How Do They Pick People for Jury Duty: Summons to Voir Dire

Curious how you end up on a jury? Learn how courts find potential jurors, what qualifies you for service, and how attorneys shape the final jury during voir dire.

Courts pick people for jury duty through a multi-step random selection process that starts with government databases and ends with attorneys questioning candidates in the courtroom. Federal law requires that jury pools represent a fair cross-section of the community, so the system is designed to cast as wide a net as possible and then filter for eligibility, conflicts, and bias. The process works differently depending on whether you’re being called for a federal or state court, but the basic architecture is the same everywhere.

Where Courts Get Your Name

Every federal court maintains what’s called a “master jury wheel,” a large database of names pulled from public records within the court’s geographic district. Under federal law, the primary source is voter registration lists or lists of people who actually voted in recent elections. Each district court must also draw from at least one additional source when voter rolls alone wouldn’t produce a pool that reflects the community’s makeup.1Office of the Law Revision Counsel. 28 USC 1863 – Plan for Random Jury Selection The most common supplement is Department of Motor Vehicles records, which capture people who have a driver’s license or state-issued ID but may not be registered to vote.

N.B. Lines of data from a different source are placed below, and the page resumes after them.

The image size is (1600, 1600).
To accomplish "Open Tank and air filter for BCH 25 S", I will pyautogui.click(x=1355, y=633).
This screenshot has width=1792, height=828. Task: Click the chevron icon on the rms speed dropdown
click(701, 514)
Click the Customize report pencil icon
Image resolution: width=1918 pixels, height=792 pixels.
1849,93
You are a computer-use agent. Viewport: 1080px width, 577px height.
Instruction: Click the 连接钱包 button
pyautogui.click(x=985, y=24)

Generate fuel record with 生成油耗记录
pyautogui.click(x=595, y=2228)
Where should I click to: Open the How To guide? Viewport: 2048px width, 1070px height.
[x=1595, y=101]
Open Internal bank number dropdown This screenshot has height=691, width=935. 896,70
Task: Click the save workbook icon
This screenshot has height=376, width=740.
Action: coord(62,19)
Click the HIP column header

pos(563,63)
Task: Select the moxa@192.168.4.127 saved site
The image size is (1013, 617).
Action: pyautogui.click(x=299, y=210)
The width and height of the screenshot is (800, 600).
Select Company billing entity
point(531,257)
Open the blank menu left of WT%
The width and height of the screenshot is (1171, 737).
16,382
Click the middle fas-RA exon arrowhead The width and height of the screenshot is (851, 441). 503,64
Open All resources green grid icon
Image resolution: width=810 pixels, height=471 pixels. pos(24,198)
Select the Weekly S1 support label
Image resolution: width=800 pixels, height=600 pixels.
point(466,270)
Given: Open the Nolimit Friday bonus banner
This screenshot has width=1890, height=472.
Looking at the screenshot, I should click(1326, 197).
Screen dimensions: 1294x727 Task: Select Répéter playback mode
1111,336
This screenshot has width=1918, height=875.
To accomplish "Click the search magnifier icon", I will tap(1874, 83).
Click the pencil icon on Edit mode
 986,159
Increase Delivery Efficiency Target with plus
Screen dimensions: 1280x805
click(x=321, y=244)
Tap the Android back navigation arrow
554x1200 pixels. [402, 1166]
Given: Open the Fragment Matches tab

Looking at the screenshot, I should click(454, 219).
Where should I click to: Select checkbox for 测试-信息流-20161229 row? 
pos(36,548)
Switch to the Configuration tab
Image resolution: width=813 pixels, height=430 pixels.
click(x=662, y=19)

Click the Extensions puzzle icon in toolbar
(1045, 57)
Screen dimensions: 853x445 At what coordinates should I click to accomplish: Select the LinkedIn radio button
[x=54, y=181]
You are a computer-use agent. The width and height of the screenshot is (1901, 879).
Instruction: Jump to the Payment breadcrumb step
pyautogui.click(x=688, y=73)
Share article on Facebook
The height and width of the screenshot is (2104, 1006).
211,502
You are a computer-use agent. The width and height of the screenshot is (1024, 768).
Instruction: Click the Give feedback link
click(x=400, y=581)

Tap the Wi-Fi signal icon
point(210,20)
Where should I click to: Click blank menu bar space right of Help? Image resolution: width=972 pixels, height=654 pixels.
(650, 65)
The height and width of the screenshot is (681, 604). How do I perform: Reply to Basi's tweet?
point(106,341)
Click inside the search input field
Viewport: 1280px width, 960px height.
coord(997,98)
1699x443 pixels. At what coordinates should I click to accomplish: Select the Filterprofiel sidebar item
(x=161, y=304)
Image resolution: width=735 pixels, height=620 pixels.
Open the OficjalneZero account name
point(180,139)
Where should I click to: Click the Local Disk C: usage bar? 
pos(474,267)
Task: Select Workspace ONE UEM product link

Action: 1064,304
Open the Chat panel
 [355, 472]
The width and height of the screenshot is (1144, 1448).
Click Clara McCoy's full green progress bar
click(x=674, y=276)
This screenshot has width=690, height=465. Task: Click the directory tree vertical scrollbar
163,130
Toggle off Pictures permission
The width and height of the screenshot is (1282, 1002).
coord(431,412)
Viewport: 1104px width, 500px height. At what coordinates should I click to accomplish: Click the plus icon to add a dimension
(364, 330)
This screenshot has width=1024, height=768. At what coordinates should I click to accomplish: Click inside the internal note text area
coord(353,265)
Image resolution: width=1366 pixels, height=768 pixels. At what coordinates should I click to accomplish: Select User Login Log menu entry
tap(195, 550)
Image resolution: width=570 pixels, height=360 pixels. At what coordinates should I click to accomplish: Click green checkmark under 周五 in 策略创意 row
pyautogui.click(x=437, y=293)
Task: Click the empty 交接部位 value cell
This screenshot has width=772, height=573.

State courts follow a similar approach, though the specific combination of databases varies. Some jurisdictions pull from tax rolls, utility records, or state identification databases alongside voter lists. The goal is always the same: if you’re a legal adult living in the district, the court wants your name in the wheel. Relying on a single list would systematically miss people who don’t drive, don’t vote, or don’t own property, so most courts merge several databases and remove duplicates.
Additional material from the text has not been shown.